» PROBLEM TO SOLVE:
Turn every line of the records below into a JSON list of strings, one string per line, and drop the blank lines.

### DATASET EXCERPTS

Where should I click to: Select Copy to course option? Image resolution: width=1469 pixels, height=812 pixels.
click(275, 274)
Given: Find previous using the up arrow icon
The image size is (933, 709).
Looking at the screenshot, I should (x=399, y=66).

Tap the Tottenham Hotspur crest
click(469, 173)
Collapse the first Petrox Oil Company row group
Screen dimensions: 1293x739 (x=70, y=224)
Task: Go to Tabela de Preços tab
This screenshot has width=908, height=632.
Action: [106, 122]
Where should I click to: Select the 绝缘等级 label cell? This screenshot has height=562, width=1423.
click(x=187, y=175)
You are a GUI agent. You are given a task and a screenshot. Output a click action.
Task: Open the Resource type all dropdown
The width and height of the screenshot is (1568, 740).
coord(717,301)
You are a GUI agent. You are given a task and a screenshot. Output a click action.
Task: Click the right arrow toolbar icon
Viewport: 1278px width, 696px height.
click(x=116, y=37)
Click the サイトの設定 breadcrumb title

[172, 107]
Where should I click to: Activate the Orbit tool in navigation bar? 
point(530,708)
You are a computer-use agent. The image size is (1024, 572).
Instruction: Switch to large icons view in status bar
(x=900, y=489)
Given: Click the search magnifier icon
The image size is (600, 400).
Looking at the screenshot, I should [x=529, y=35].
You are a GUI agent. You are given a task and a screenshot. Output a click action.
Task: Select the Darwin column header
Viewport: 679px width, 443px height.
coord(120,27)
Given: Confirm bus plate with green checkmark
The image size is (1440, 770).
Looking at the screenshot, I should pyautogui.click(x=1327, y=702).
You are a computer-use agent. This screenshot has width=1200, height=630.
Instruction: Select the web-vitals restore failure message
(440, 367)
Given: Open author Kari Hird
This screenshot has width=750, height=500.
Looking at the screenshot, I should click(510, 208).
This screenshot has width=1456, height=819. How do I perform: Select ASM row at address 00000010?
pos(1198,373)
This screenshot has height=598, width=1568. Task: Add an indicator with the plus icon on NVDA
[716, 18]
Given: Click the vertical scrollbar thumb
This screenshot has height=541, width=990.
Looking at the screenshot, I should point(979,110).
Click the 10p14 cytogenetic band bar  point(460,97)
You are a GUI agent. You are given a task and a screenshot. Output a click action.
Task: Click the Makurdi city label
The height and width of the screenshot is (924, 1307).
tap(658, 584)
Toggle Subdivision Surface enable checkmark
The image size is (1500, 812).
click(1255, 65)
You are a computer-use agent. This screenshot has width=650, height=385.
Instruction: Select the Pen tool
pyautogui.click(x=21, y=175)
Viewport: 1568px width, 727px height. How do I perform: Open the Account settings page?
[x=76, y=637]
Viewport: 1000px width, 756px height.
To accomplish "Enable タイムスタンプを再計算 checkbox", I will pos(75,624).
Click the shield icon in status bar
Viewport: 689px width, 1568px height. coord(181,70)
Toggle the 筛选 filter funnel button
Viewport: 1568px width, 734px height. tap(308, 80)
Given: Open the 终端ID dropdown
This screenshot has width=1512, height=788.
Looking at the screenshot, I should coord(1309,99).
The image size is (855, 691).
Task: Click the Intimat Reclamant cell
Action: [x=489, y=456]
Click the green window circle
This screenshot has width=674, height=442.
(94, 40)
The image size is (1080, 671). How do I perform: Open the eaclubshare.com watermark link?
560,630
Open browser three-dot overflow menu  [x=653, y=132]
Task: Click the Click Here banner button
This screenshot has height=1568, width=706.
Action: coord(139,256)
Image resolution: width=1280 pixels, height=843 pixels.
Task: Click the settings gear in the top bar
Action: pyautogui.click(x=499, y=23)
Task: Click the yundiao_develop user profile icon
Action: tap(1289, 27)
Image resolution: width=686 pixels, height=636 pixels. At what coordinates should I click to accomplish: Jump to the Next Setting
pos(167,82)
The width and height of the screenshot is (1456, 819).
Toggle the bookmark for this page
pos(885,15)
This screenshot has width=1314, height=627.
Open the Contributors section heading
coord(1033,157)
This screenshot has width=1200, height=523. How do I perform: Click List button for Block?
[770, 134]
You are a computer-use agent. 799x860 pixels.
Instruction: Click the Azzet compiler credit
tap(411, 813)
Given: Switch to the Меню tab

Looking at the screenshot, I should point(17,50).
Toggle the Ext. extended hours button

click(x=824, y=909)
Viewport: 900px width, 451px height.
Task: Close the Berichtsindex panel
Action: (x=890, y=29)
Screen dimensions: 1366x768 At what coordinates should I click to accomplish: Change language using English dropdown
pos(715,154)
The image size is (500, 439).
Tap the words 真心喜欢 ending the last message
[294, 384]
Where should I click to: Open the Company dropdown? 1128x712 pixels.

######

» OUTPUT OF THE TASK:
[
  "Where should I click to: Select Copy to course option? Image resolution: width=1469 pixels, height=812 pixels.",
  "click(275, 274)",
  "Given: Find previous using the up arrow icon",
  "The image size is (933, 709).",
  "Looking at the screenshot, I should (x=399, y=66).",
  "Tap the Tottenham Hotspur crest",
  "click(469, 173)",
  "Collapse the first Petrox Oil Company row group",
  "Screen dimensions: 1293x739 (x=70, y=224)",
  "Task: Go to Tabela de Preços tab",
  "This screenshot has width=908, height=632.",
  "Action: [106, 122]",
  "Where should I click to: Select the 绝缘等级 label cell? This screenshot has height=562, width=1423.",
  "click(x=187, y=175)",
  "You are a GUI agent. You are given a task and a screenshot. Output a click action.",
  "Task: Open the Resource type all dropdown",
  "The width and height of the screenshot is (1568, 740).",
  "coord(717,301)",
  "You are a GUI agent. You are given a task and a screenshot. Output a click action.",
  "Task: Click the right arrow toolbar icon",
  "Viewport: 1278px width, 696px height.",
  "click(x=116, y=37)",
  "Click the サイトの設定 breadcrumb title",
  "[172, 107]",
  "Where should I click to: Activate the Orbit tool in navigation bar? ",
  "point(530,708)",
  "You are a computer-use agent. The image size is (1024, 572).",
  "Instruction: Switch to large icons view in status bar",
  "(x=900, y=489)",
  "Given: Click the search magnifier icon",
  "The image size is (600, 400).",
  "Looking at the screenshot, I should [x=529, y=35].",
  "You are a GUI agent. You are given a task and a screenshot. Output a click action.",
  "Task: Select the Darwin column header",
  "Viewport: 679px width, 443px height.",
  "coord(120,27)",
  "Given: Confirm bus plate with green checkmark",
  "The image size is (1440, 770).",
  "Looking at the screenshot, I should pyautogui.click(x=1327, y=702).",
  "You are a computer-use agent. This screenshot has width=1200, height=630.",
  "Instruction: Select the web-vitals restore failure message",
  "(440, 367)",
  "Given: Open author Kari Hird",
  "This screenshot has width=750, height=500.",
  "Looking at the screenshot, I should click(510, 208).",
  "This screenshot has width=1456, height=819. How do I perform: Select ASM row at address 00000010?",
  "pos(1198,373)",
  "This screenshot has height=598, width=1568. Task: Add an indicator with the plus icon on NVDA",
  "[716, 18]",
  "Given: Click the vertical scrollbar thumb",
  "This screenshot has height=541, width=990.",
  "Looking at the screenshot, I should point(979,110).",
  "Click the 10p14 cytogenetic band bar  point(460,97)",
  "You are a GUI agent. You are given a task and a screenshot. Output a click action.",
  "Task: Click the Makurdi city label",
  "The height and width of the screenshot is (924, 1307).",
  "tap(658, 584)",
  "Toggle Subdivision Surface enable checkmark",
  "The image size is (1500, 812).",
  "click(1255, 65)",
  "You are a computer-use agent. This screenshot has width=650, height=385.",
  "Instruction: Select the Pen tool",
  "pyautogui.click(x=21, y=175)",
  "Viewport: 1568px width, 727px height. How do I perform: Open the Account settings page?",
  "[x=76, y=637]",
  "Viewport: 1000px width, 756px height.",
  "To accomplish \"Enable タイムスタンプを再計算 checkbox\", I will pos(75,624).",
  "Click the shield icon in status bar",
  "Viewport: 689px width, 1568px height. coord(181,70)",
  "Toggle the 筛选 filter funnel button",
  "Viewport: 1568px width, 734px height. tap(308, 80)",
  "Given: Open the 终端ID dropdown",
  "This screenshot has width=1512, height=788.",
  "Looking at the screenshot, I should coord(1309,99).",
  "The image size is (855, 691).",
  "Task: Click the Intimat Reclamant cell",
  "Action: [x=489, y=456]",
  "Click the green window circle",
  "This screenshot has width=674, height=442.",
  "(94, 40)",
  "The image size is (1080, 671). How do I perform: Open the eaclubshare.com watermark link?",
  "560,630",
  "Open browser three-dot overflow menu  [x=653, y=132]",
  "Task: Click the Click Here banner button",
  "This screenshot has height=1568, width=706.",
  "Action: coord(139,256)",
  "Image resolution: width=1280 pixels, height=843 pixels.",
  "Task: Click the settings gear in the top bar",
  "Action: pyautogui.click(x=499, y=23)",
  "Task: Click the yundiao_develop user profile icon",
  "Action: tap(1289, 27)",
  "Image resolution: width=686 pixels, height=636 pixels. At what coordinates should I click to accomplish: Jump to the Next Setting",
  "pos(167,82)",
  "The width and height of the screenshot is (1456, 819).",
  "Toggle the bookmark for this page",
  "pos(885,15)",
  "This screenshot has width=1314, height=627.",
  "Open the Contributors section heading",
  "coord(1033,157)",
  "This screenshot has width=1200, height=523. How do I perform: Click List button for Block?",
  "[770, 134]",
  "You are a computer-use agent. 799x860 pixels.",
  "Instruction: Click the Azzet compiler credit",
  "tap(411, 813)",
  "Given: Switch to the Меню tab",
  "Looking at the screenshot, I should point(17,50).",
  "Toggle the Ext. extended hours button",
  "click(x=824, y=909)",
  "Viewport: 900px width, 451px height.",
  "Task: Close the Berichtsindex panel",
  "Action: (x=890, y=29)",
  "Screen dimensions: 1366x768 At what coordinates should I click to accomplish: Change language using English dropdown",
  "pos(715,154)",
  "The image size is (500, 439).",
  "Tap the words 真心喜欢 ending the last message",
  "[294, 384]",
  "Where should I click to: Open the Company dropdown? 1128x712 pixels."
]